TEXT:
▼

4. I say further that Mr. D. had contacted my office on 20 January 2022 to discuss the matter. In effect Mr. D. was seeking to renegotiate the terms of the Court order so that the garage attached to the family home would be excluded from the sale. I advised Mr. D. that the Court order clearly set out that it was the property comprised in folio A which was for sale per Court order and that the Land Registry map of this property clearly included the garage contained within its boundaries”.
13. Further evidence of the campaign of obstruction and intimidation is contained in an affidavit of Ms. C. sworn on 4 April 2022.
14. In affidavit evidence before the Court Mr. D. has averred to suffering from low mood and depression as a result of the stress of being ordered to vacate the family home and he has averred to developing severe pain and discomfort in the area of a previous injury which caused him a great deal of physical and mental trauma also. He has averred to the fact that the low mood and depression has continued as has the severe pain and discomfort in the area of a previous injury. These averments in the affidavit sworn on 22 March 2023 are in the context of an application to the Court to extend time in order to allow the appeals to be heard by this Court. The Court did extend time as sought by Mr. D. It is however important to emphasise that the mental and physical health issues which the husband has averred to are no excuse for his behaviour and are not an excuse for the campaign of obstruction and intimidation which he has waged with the objective of preventing the Court orders being effective.
15. The family home and property comprised in folio A is subject to a mortgage in favour of the bank and the ongoing non-payment of the mortgage is creating a real danger of repossession. The adjacent property comprised in folio B is not encumbered.
16. By order dated 14 July 2021 Mr. D. was directed by the Circuit Court to vacate the family home within fourteen days and the matter was listed in October 2021.
17. The case was back before the Circuit Court on 15 October 2021. On that date the Circuit Court made an order that Mr. D. was not to interfere with the changing of the locks on the property on 18 October 2021. The order stated that, if necessary, the assistance of the gardaí would be sought. The order expressly stated that Mr. D. would be taken into custody if the order was not complied with.
18. After the locks were changed on the property on 18 October 2021 the case came back before the Circuit Court on 19 October 2021. The Court was advised that Mr. D. had vacated the property and that the locks had been changed. The Court directed that Mr. D. turn on the water supply and it also directed him to cooperate to restore the electricity to the property. This order was not complied with.

▲

INFORMATION PROVIDED:
▼

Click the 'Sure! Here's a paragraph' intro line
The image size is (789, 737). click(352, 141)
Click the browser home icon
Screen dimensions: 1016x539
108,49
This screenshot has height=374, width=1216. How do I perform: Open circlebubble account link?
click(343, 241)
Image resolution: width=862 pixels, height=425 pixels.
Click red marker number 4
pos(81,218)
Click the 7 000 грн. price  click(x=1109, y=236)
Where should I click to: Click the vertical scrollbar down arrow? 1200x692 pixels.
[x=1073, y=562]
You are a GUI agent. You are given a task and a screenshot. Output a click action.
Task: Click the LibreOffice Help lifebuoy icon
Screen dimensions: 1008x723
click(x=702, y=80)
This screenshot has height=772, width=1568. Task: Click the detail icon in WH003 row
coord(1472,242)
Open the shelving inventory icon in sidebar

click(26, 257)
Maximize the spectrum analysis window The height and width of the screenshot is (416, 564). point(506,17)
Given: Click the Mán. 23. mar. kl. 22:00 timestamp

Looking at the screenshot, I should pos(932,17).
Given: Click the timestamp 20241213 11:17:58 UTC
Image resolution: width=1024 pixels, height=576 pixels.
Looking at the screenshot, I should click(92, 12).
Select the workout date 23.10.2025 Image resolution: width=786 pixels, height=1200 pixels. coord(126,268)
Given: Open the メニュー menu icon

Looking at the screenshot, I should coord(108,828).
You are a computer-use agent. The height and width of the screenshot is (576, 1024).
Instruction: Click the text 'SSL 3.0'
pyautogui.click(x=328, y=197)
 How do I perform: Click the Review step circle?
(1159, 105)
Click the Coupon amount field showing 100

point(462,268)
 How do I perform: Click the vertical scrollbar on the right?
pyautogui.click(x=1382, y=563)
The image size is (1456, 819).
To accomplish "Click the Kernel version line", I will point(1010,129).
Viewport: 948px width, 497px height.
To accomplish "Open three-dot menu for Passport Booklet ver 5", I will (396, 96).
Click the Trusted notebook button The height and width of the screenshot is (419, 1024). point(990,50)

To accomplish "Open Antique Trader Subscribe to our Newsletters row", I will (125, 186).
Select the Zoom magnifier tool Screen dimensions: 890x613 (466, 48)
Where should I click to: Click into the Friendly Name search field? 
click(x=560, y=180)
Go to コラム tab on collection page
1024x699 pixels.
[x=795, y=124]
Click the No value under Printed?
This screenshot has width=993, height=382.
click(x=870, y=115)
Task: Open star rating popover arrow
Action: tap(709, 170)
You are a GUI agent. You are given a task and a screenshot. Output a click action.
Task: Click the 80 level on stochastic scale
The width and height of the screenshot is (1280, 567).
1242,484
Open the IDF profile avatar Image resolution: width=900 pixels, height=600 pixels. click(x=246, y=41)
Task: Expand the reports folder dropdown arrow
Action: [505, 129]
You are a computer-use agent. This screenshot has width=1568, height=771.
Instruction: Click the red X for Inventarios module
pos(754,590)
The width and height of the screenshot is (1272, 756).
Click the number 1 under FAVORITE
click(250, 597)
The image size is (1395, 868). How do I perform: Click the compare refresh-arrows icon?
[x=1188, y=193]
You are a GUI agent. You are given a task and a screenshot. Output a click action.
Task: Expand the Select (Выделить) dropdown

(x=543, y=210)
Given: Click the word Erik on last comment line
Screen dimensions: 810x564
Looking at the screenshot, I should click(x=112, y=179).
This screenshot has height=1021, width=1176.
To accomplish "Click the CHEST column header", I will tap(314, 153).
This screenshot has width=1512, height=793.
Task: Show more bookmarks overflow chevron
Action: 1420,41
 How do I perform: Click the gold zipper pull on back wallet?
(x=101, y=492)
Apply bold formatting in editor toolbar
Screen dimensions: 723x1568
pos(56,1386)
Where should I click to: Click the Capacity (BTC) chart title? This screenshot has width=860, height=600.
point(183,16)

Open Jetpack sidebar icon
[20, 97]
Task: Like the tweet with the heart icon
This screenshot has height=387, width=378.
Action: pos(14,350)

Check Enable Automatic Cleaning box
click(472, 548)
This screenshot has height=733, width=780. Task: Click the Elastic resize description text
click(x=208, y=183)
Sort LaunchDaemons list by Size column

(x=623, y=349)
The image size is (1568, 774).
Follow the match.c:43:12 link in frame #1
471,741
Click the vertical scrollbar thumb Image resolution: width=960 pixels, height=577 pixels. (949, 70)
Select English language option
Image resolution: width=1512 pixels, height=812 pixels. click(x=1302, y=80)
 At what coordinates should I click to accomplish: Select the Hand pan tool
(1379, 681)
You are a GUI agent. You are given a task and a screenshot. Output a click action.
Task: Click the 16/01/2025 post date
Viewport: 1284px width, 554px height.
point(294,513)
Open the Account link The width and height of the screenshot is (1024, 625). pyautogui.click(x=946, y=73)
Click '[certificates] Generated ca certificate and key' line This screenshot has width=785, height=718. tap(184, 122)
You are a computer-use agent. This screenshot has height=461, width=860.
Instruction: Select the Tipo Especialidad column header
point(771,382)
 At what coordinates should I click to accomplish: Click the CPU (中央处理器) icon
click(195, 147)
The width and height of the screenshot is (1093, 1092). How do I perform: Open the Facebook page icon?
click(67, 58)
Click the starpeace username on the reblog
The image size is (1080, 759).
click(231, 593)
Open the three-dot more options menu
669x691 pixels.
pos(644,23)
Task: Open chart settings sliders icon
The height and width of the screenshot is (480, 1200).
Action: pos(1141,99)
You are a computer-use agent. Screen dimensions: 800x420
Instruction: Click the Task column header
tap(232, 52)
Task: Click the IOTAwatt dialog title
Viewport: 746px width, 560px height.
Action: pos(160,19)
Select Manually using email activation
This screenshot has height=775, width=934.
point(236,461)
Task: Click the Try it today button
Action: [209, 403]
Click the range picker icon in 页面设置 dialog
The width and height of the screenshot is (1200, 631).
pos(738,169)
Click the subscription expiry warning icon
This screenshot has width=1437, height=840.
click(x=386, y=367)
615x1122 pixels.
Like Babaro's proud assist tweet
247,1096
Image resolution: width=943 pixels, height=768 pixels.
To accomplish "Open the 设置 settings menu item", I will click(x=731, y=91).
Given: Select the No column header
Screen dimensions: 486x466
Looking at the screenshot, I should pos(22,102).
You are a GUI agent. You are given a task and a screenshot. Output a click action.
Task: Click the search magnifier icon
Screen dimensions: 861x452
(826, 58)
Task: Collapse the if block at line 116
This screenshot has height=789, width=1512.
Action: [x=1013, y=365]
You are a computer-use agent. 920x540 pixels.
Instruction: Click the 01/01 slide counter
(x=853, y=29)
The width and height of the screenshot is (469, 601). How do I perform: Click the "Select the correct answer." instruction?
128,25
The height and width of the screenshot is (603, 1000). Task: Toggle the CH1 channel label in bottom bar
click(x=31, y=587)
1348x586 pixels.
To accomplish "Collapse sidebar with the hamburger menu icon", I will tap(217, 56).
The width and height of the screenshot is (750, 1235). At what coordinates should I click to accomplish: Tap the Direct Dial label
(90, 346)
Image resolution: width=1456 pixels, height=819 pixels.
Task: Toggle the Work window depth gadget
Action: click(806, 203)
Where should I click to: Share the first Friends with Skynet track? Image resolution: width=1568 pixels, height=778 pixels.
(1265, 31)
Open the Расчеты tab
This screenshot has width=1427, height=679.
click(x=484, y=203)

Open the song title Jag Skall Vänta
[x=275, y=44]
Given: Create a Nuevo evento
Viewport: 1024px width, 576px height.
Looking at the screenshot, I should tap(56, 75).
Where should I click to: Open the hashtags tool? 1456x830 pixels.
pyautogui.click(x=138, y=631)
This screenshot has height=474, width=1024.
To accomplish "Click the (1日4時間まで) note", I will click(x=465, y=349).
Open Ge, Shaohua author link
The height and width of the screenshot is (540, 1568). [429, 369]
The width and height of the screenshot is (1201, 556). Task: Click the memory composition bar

▲

DIRECTION 1: Using the judgment, explain why Mr. D. was told that the garage could not be excluded from the sale.
DIRECTION 2: From the judgment, extract the passage starting at "17. The case" and ending at "the order was not complied with.".

REPLY 1: The Court order clearly stated that the property comprised in folio A was for sale, and the Land Registry map of that property clearly included the garage within its boundaries.

REPLY 2:
17. The case was back before the Circuit Court on 15 October 2021. On that date the Circuit Court made an order that Mr. D. was not to interfere with the changing of the locks on the property on 18 October 2021. The order stated that, if necessary, the assistance of the gardaí would be sought. The order expressly stated that Mr. D. would be taken into custody if the order was not complied with.